# PROBLEM TO WORK ON
Reproduce the following material exactly, including every line.

# MATERIAL FOR THIS EXERCISE
>>>>>

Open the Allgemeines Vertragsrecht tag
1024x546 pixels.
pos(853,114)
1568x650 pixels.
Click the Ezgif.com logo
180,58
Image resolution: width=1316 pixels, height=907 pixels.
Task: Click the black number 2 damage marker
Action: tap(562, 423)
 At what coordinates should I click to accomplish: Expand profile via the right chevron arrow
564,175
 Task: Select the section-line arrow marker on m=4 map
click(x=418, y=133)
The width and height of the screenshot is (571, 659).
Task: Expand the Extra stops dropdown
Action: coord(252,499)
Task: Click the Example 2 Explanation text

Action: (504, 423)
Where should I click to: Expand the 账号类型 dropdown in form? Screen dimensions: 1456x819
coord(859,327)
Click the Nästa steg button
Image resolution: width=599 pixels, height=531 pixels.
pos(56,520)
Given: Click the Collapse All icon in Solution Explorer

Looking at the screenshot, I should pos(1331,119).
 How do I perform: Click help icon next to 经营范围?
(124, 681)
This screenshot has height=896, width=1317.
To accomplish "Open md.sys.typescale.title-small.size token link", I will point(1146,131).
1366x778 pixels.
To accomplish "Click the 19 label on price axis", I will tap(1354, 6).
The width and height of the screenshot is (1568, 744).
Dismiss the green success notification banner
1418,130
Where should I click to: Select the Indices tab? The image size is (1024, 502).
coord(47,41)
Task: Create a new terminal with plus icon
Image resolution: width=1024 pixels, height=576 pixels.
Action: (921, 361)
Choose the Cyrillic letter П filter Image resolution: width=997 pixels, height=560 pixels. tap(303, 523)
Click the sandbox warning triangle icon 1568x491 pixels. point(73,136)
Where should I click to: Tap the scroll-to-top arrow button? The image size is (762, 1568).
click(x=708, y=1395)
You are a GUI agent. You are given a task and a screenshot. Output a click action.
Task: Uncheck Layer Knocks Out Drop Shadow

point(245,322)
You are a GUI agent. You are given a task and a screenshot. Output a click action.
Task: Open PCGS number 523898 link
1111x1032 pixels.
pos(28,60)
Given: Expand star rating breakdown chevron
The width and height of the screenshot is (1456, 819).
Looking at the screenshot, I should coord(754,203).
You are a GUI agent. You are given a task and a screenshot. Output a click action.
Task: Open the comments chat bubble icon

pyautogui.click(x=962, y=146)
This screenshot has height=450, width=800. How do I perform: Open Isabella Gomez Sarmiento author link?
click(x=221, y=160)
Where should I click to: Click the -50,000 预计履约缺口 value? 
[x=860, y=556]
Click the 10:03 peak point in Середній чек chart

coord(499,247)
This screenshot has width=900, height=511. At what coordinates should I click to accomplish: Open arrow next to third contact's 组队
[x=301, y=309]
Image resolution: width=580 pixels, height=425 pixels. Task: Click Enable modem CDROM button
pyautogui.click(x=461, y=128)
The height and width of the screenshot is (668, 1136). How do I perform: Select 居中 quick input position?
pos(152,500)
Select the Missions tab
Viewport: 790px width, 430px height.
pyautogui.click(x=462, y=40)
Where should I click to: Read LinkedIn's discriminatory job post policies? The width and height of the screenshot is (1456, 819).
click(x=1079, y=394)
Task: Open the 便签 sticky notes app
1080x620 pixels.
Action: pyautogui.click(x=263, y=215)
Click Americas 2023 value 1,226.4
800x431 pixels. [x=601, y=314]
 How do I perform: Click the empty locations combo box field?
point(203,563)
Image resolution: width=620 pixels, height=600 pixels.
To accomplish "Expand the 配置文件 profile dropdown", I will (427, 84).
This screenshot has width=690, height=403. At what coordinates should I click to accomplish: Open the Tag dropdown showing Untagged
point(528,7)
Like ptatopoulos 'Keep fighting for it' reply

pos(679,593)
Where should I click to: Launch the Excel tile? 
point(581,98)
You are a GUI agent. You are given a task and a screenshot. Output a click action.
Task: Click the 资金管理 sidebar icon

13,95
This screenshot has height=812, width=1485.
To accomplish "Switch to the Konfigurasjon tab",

<<<<<

# RESPONSE FOR THIS EXERCISE
Open the Allgemeines Vertragsrecht tag
1024x546 pixels.
pos(853,114)
1568x650 pixels.
Click the Ezgif.com logo
180,58
Image resolution: width=1316 pixels, height=907 pixels.
Task: Click the black number 2 damage marker
Action: tap(562, 423)
 At what coordinates should I click to accomplish: Expand profile via the right chevron arrow
564,175
 Task: Select the section-line arrow marker on m=4 map
click(x=418, y=133)
The width and height of the screenshot is (571, 659).
Task: Expand the Extra stops dropdown
Action: coord(252,499)
Task: Click the Example 2 Explanation text

Action: (504, 423)
Where should I click to: Expand the 账号类型 dropdown in form? Screen dimensions: 1456x819
coord(859,327)
Click the Nästa steg button
Image resolution: width=599 pixels, height=531 pixels.
pos(56,520)
Given: Click the Collapse All icon in Solution Explorer

Looking at the screenshot, I should pos(1331,119).
 How do I perform: Click help icon next to 经营范围?
(124, 681)
This screenshot has height=896, width=1317.
To accomplish "Open md.sys.typescale.title-small.size token link", I will point(1146,131).
1366x778 pixels.
To accomplish "Click the 19 label on price axis", I will tap(1354, 6).
The width and height of the screenshot is (1568, 744).
Dismiss the green success notification banner
1418,130
Where should I click to: Select the Indices tab? The image size is (1024, 502).
coord(47,41)
Task: Create a new terminal with plus icon
Image resolution: width=1024 pixels, height=576 pixels.
Action: (921, 361)
Choose the Cyrillic letter П filter Image resolution: width=997 pixels, height=560 pixels. tap(303, 523)
Click the sandbox warning triangle icon 1568x491 pixels. point(73,136)
Where should I click to: Tap the scroll-to-top arrow button? The image size is (762, 1568).
click(x=708, y=1395)
You are a GUI agent. You are given a task and a screenshot. Output a click action.
Task: Uncheck Layer Knocks Out Drop Shadow

point(245,322)
You are a GUI agent. You are given a task and a screenshot. Output a click action.
Task: Open PCGS number 523898 link
1111x1032 pixels.
pos(28,60)
Given: Expand star rating breakdown chevron
The width and height of the screenshot is (1456, 819).
Looking at the screenshot, I should coord(754,203).
You are a GUI agent. You are given a task and a screenshot. Output a click action.
Task: Open the comments chat bubble icon

pyautogui.click(x=962, y=146)
This screenshot has height=450, width=800. How do I perform: Open Isabella Gomez Sarmiento author link?
click(x=221, y=160)
Where should I click to: Click the -50,000 预计履约缺口 value? 
[x=860, y=556]
Click the 10:03 peak point in Середній чек chart

coord(499,247)
This screenshot has width=900, height=511. At what coordinates should I click to accomplish: Open arrow next to third contact's 组队
[x=301, y=309]
Image resolution: width=580 pixels, height=425 pixels. Task: Click Enable modem CDROM button
pyautogui.click(x=461, y=128)
The height and width of the screenshot is (668, 1136). How do I perform: Select 居中 quick input position?
pos(152,500)
Select the Missions tab
Viewport: 790px width, 430px height.
pyautogui.click(x=462, y=40)
Where should I click to: Read LinkedIn's discriminatory job post policies? The width and height of the screenshot is (1456, 819).
click(x=1079, y=394)
Task: Open the 便签 sticky notes app
1080x620 pixels.
Action: pyautogui.click(x=263, y=215)
Click Americas 2023 value 1,226.4
800x431 pixels. [x=601, y=314]
 How do I perform: Click the empty locations combo box field?
point(203,563)
Image resolution: width=620 pixels, height=600 pixels.
To accomplish "Expand the 配置文件 profile dropdown", I will (427, 84).
This screenshot has width=690, height=403. At what coordinates should I click to accomplish: Open the Tag dropdown showing Untagged
point(528,7)
Like ptatopoulos 'Keep fighting for it' reply

pos(679,593)
Where should I click to: Launch the Excel tile? 
point(581,98)
You are a GUI agent. You are given a task and a screenshot. Output a click action.
Task: Click the 资金管理 sidebar icon

13,95
This screenshot has height=812, width=1485.
To accomplish "Switch to the Konfigurasjon tab",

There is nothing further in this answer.